#### What you need to do:
Would you give again, exactly, the lines running from the line with "Open thumbnail of" to the end of the data below, both included?

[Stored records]
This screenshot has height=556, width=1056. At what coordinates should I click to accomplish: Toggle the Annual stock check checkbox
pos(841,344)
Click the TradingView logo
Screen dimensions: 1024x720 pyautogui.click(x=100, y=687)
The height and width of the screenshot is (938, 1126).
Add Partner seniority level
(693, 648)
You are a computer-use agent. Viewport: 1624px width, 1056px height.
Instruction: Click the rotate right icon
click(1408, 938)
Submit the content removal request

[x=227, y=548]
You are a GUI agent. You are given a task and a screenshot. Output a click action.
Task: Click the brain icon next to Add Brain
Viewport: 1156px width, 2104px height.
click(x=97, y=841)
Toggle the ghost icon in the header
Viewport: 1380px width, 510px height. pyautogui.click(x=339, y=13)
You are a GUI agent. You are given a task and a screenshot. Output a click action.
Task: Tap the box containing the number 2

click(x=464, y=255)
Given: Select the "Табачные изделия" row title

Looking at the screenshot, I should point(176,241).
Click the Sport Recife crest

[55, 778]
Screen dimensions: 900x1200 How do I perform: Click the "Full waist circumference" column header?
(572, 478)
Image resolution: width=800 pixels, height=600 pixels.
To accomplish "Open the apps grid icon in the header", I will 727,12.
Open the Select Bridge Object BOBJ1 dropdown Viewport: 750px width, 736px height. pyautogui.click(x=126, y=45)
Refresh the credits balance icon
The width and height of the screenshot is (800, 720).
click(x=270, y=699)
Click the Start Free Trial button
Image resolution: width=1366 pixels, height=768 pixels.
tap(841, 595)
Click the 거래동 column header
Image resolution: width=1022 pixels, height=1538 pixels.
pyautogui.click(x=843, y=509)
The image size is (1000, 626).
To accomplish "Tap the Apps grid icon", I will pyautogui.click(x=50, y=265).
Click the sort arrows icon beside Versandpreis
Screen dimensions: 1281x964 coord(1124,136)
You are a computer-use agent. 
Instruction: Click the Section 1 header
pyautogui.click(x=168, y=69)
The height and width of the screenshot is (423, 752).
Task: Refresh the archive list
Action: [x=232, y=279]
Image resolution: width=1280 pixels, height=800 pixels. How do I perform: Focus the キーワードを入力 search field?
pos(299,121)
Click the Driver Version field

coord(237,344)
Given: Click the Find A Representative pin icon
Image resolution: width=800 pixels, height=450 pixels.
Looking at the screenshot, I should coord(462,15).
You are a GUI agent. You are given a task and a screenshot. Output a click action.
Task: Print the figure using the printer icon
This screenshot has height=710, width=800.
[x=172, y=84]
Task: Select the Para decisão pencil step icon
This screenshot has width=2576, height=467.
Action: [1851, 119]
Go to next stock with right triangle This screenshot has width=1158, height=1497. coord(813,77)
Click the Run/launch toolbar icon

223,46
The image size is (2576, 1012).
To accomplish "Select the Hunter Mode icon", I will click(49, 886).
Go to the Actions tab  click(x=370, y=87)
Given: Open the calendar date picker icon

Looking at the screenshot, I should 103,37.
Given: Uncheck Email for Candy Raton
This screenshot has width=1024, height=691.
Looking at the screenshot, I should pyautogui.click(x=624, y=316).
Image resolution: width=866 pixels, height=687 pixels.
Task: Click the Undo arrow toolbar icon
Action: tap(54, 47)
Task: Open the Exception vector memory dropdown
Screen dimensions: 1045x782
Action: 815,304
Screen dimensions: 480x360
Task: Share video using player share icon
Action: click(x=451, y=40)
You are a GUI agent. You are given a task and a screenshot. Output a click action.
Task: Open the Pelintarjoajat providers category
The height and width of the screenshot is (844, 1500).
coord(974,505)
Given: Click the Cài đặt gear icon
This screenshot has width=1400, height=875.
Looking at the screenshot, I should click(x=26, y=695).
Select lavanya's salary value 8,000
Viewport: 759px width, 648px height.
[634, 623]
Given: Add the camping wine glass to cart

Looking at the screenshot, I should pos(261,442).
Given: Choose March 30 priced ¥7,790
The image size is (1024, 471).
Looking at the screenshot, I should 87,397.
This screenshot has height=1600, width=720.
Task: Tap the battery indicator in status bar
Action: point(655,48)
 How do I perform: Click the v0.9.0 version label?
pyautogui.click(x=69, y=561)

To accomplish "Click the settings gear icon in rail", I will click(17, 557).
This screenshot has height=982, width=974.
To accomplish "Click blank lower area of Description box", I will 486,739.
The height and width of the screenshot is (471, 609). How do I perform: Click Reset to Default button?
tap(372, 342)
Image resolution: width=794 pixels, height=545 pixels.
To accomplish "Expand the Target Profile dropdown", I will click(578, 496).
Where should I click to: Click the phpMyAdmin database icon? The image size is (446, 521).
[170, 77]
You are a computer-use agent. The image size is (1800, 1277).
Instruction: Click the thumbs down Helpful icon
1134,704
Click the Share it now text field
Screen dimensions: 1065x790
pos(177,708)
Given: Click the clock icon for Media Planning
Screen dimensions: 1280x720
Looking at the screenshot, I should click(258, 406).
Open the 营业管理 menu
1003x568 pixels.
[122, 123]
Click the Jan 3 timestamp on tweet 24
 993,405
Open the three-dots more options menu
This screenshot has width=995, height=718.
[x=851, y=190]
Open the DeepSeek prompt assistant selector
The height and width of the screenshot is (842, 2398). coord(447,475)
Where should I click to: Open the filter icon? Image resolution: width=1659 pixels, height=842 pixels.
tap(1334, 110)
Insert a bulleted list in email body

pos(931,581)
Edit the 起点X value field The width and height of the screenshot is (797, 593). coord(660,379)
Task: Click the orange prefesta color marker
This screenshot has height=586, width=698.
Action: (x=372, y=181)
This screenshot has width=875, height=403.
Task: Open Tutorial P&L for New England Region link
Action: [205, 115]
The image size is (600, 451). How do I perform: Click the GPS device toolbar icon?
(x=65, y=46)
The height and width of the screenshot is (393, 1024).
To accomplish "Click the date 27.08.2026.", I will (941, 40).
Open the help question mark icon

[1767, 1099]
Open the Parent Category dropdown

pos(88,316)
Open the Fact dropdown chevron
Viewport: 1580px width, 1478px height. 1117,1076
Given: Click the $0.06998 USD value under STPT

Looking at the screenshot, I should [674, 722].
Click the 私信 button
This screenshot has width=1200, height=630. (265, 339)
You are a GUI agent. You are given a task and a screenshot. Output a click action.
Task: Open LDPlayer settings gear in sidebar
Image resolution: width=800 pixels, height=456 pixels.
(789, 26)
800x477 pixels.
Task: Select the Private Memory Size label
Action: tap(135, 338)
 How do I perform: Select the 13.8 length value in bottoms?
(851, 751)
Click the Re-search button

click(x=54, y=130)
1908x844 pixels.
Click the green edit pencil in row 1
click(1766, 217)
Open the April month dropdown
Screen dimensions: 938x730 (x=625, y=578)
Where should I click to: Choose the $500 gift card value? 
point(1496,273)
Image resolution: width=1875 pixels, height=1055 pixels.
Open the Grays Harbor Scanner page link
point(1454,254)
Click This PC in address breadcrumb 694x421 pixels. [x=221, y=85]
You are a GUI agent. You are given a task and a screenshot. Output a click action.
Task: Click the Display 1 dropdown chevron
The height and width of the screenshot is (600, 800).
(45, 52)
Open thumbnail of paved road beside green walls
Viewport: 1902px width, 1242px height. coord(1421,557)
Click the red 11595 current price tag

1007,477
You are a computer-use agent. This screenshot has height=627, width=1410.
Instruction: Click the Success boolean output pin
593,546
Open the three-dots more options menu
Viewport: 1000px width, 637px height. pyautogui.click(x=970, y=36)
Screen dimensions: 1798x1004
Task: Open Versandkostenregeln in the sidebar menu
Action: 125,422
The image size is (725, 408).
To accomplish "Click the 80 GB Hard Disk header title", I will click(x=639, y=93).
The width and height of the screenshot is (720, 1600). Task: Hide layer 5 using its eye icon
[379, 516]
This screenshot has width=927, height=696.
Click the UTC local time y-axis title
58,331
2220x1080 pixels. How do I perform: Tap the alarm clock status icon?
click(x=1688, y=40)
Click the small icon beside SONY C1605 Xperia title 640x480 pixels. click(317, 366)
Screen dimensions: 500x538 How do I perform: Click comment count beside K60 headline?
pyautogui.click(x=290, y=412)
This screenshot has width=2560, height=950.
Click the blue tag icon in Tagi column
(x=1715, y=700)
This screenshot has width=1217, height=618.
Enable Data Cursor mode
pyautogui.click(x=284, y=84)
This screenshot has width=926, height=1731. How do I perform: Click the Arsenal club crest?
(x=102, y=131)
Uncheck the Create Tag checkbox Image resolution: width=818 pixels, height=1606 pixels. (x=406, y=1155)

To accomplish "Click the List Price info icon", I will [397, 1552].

#### Solution to this exercise:
Open thumbnail of paved road beside green walls
Viewport: 1902px width, 1242px height. coord(1421,557)
Click the red 11595 current price tag

1007,477
You are a computer-use agent. This screenshot has height=627, width=1410.
Instruction: Click the Success boolean output pin
593,546
Open the three-dots more options menu
Viewport: 1000px width, 637px height. pyautogui.click(x=970, y=36)
Screen dimensions: 1798x1004
Task: Open Versandkostenregeln in the sidebar menu
Action: 125,422
The image size is (725, 408).
To accomplish "Click the 80 GB Hard Disk header title", I will click(x=639, y=93).
The width and height of the screenshot is (720, 1600). Task: Hide layer 5 using its eye icon
[379, 516]
This screenshot has width=927, height=696.
Click the UTC local time y-axis title
58,331
2220x1080 pixels. How do I perform: Tap the alarm clock status icon?
click(x=1688, y=40)
Click the small icon beside SONY C1605 Xperia title 640x480 pixels. click(317, 366)
Screen dimensions: 500x538 How do I perform: Click comment count beside K60 headline?
pyautogui.click(x=290, y=412)
This screenshot has width=2560, height=950.
Click the blue tag icon in Tagi column
(x=1715, y=700)
This screenshot has width=1217, height=618.
Enable Data Cursor mode
pyautogui.click(x=284, y=84)
This screenshot has width=926, height=1731. How do I perform: Click the Arsenal club crest?
(x=102, y=131)
Uncheck the Create Tag checkbox Image resolution: width=818 pixels, height=1606 pixels. (x=406, y=1155)

To accomplish "Click the List Price info icon", I will [397, 1552].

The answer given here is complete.